Atrial fibrillation or flutter are not reported to put it briefly term medical studies; nevertheless , both have been reported in open-label epilepsy studies and post-marketing encounter.

Lab abnormalities

Abnormalities in liver function tests have already been observed in placebo-controlled clinical research with lacosamide in mature patients with partial-onset seizures who were acquiring 1 to 3 concomitant antiepileptic therapeutic products. Elevations of ALTBIER to ≥ 3x ULN occurred in 0. 7 % (7/935) of Vimpat patients and 0 % (0/356) of placebo individuals.

Multiorgan hypersensitivity reactions

Multiorgan hypersensitivity reactions (also referred to as Drug Response with Eosinophilia and Systemic Symptoms, DRESS) have been reported in individuals treated which includes antiepileptic therapeutic products. These types of reactions are variable in expression, yet typically present with fever and allergy and can become associated with participation of different organ systems. If multiorgan hypersensitivity response is thought, lacosamide must be discontinued.

Paediatric inhabitants

The safety profile of lacosamide in placebo-controlled (255 sufferers from 30 days to lower than 4 years old and 343 patients from 4 years to lower than 17 many years of age) and open-label scientific studies (847 patients from 1 month to less than or equal to 18 years of age) in adjunctive therapy in paediatric sufferers with partial-onset seizures was consistent with the safety profile observed in adults. As data available in paediatric patients young than two years of age is restricted, lacosamide can be not indicated in this a long time.
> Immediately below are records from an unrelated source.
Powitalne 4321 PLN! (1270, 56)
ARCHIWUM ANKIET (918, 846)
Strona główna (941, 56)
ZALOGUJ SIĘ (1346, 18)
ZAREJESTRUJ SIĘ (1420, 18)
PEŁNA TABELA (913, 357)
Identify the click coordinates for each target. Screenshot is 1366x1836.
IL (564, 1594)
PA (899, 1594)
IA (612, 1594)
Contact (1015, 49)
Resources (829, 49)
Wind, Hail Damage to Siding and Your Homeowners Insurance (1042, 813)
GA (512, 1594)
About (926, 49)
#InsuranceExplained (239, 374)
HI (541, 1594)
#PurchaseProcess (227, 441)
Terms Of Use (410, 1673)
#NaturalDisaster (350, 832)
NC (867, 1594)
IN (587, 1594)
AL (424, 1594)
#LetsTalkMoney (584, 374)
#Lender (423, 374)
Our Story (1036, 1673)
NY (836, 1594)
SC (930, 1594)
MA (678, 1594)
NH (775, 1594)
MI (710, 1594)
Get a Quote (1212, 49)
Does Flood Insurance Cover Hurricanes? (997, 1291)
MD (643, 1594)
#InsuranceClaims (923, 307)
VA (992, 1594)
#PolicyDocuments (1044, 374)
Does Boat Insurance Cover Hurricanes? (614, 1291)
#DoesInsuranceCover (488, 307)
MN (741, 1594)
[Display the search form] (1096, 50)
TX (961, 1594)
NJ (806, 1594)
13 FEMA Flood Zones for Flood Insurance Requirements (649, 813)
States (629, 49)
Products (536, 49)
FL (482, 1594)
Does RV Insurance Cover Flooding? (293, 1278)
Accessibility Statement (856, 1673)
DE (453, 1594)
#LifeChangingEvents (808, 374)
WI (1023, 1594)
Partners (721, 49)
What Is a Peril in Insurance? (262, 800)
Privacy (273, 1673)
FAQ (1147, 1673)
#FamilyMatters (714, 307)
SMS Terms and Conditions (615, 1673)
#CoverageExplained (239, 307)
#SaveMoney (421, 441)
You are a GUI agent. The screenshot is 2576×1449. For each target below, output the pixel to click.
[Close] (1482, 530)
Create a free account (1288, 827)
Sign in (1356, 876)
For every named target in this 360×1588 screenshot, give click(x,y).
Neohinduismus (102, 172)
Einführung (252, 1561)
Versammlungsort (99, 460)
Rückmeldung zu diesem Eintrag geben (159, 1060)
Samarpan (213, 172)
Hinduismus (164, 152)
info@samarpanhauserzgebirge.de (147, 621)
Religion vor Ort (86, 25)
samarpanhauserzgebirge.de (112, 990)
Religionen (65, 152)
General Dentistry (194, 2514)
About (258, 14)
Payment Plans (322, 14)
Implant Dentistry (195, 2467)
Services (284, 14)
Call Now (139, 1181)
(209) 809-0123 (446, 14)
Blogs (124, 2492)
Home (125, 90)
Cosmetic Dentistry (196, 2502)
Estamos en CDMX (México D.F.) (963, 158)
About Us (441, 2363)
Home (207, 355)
The additional side effects observed in the paediatric populace were pyrexia, nasopharyngitis, pharyngitis, decreased hunger, abnormal behavior and listlessness. Somnolence was reported more often in the paediatric populace (≥ 1/10) compared to the mature population (≥ 1/100 to < 1/10).

Seniors population

In the monotherapy research comparing lacosamide to carbamazepine CR, the types of adverse reactions associated with lacosamide in elderly individuals (≥ sixty-five years of age) appear to be comparable to that noticed in patients lower than 65 years old. However , an increased incidence (≥ 5 % difference) of fall, diarrhoea and tremor has been reported in older patients when compared with younger mature patients. One of the most frequent cardiac-related adverse response reported in elderly when compared to younger mature population was first-degree AUDIO-VIDEO block. It was reported with lacosamide in 4. almost eight % (3/62) in older patients compared to 1 . six % (6/382) in more youthful adult individuals. The discontinuation rate because of adverse occasions observed with lacosamide was 21. zero % (13/62) in seniors patients compared to 9. two % (35/382) in more youthful adult individuals. These distinctions between aged and youthful adult sufferers were comparable to those noticed in the energetic comparator group.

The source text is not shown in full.